Расстались хозяева и гость вполне мирно и даже тепло, а затем… Долго ждать этого «затем» Страде не пришлось. В новом, 1969 году Всеволод Кочетов и в журнале и отдельной книгой опубликовал многотысячным тиражом роман-памфлет «Чего же ты хочешь». В нем он изобразил Витторио Страду под именем Бенито Спада как подлого ренегата, сибарита и перевертыша. Недаром он исподтишка собирал в Италии компромат на своего хозяина-венецианца, наивно поверившего в искренность и порядочность пламенного борца за торжество плюса над минусом.
Ну, а что же Витторио Страда? По натуре своей правдолюб, а по характеру тореадор, он в долгу не остался. В ответной статье назвал Кочетова Лаврентием Иосифовичем Берия и на фактах изобличил его в беспардонной лжи. И что для писателя страшнее страшного — показал стремительно растущую с годами и одновременной потерей совести бездарность сего пламенного певца секретарей райкомов и горкомов, а также простых тружеников. Именно их, людей труда, типы, подобные Страде — всякие там хлюпики в пенсне, инородцы и прочие отщепенцы, — пытаются накормить чужеземной отравой. Чего он, Кочетов, и все истинно советские люди костьми лягут, а не допустят.
Открытого, честного поединка Всеволод Кочетов не признавал. Как всегда он прибег к испытанным карательным мерам. Страда мигом попал в число особо опасных для страны Советской лиц и, естественно, стал «нежелательным элементом».

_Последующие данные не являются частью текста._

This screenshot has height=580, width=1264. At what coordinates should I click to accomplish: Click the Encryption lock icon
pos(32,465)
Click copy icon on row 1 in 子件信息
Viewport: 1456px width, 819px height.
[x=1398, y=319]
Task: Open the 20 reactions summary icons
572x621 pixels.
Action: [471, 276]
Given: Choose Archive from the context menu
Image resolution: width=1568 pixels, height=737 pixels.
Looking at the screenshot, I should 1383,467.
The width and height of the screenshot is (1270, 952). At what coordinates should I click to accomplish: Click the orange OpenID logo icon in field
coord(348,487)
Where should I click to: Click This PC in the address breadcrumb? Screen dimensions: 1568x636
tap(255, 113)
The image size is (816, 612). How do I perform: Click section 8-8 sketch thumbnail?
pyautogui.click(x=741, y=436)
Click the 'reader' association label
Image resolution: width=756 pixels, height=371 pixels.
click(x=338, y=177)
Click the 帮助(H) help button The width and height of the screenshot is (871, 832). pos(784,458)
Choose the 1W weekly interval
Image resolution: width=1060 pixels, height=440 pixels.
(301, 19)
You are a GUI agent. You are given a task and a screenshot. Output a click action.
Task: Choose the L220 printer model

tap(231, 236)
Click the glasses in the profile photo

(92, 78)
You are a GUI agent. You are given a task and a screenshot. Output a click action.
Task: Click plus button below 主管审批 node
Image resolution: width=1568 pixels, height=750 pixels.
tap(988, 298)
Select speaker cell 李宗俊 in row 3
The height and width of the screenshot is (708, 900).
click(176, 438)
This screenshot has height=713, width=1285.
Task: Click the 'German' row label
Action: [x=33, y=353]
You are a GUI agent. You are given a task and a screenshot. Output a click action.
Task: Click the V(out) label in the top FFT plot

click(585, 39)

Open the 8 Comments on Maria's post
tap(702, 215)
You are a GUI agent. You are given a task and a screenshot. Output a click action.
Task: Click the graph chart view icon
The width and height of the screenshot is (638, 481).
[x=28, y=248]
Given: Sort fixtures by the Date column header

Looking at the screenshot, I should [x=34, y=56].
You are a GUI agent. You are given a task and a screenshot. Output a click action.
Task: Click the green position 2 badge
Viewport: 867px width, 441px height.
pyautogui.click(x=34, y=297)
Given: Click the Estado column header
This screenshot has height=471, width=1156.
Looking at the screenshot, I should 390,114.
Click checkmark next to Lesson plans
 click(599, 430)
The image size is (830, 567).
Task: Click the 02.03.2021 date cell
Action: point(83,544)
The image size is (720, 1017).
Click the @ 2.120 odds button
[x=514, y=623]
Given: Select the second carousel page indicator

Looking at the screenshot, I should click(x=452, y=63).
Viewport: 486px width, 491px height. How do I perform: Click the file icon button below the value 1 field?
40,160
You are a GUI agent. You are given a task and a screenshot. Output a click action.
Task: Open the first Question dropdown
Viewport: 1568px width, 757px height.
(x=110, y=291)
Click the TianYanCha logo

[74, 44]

А насколько это отлучение от России было для него мучительным, говорит письмо ко мне от 5 ноября 1969 года.
«Дорогой Лев,
спасибо за твое письмо и присланные тобой книги (среди них и номера небезызвестного тебе журнала „Октябрь“). Как видишь, я по-прежнему нахожусь в центре сильнейшей полемики, чем вовсе не горжусь. Ведь хотелось бы спокойно заниматься своей работой. Интересных новостей о себе и своей семье сообщить тебе затрудняюсь. Это говорит лишь о том, что жизнь наша идет своим чередом. Поездка моя в Советский Союз при нынешней ситуации, да еще при „содействии“ журнала „Октябрь“, становится полной утопией. А нам с Кларой отчаянно хотелось погрузиться вновь в московскую жизнь и встретиться с друзьями. Что же, наберемся терпения. Так мне и надо! Впредь буду знать, как возить на отдых к морю подобных людишек!
Ну, а ты над чем работаешь? Пиши мне, не стесняясь, о всех твоих нуждах, мне будет только приятно тебе помочь, послав необходимые тебе книги. Передай самые добрые мои пожелания твоей семье.
Со всей теплотой, Витторио Страда».
К тому времени не полемика даже, а неравное противоборство убежденного сталиниста Кочетова с убежденным марксистом Страдой закончилось преданием последнего анафеме. Ведь и марксисты бывают разные — ручные и дикие, послушные и строптивые. Хочется лишь заметить, что и многие писатели-соотечественники презирали Кочетова, но, увы, и побаивались его крепко. Еще бы — он был литературным боссом, мстительным и хитрым. Легко и просто мог он обречь любого на вечное литературное забвение. Что не помешало одному поэту-сатирику и в брежневское безвременье сочинить и распространить среди друзей и знакомых такую вот эпиграмму:
Живет в Москве литературный дядя,
я имени его не назову.
Скажу одно — был праздник в Ленинграде,
когда его перевели в Москву.
Где Кочетов, добавим от себя, на короткий срок возглавил «Литературную газету», а затем журнал «Октябрь», продолживший тогда худшие традиции октябристов. Нет, мне известно, что о мертвых, а Всеволод Кочетов давно отошел в мир иной, хорошо или ничего. Только если справедливо, что без прошлого нет будущего, то как же не вспомнить о тех, кто, выражаясь языком мастерски подтасовывающего факты юдофоба Шафаревича, своей интеллигентофобией проложил дорогу нынешним чистопородным, весьма агрессивным псевдорадетелям о судьбе России.
Для истины тоже не существует срока давности.
Дошел я в своих воспоминаниях до времен почти перестроечных и крепко задумался — идти ли дальше или вернуться назад? И выбрал второе. Раз уж я решил рассказать о знаменитостях и людях с необычной судьбой, то разве можно не поведать о дорогом друге моем Примо Леви. На его долю выпали такие испытания и беды, какие и в страшном сне себе вообразить нельзя. А он не сломался, все выдержал, смог даже рассказать о том в поразительной своей книге «Человек ли это», а мне — когда я сумел наконец попасть в его родной Турин.
Состоялась же наша первая встреча летом 1968 года. Лишь тогда разрешили после долгих лет сидения в невыездных отправиться переводчиком на турнир фехтовальщиц — Трофей Мартини.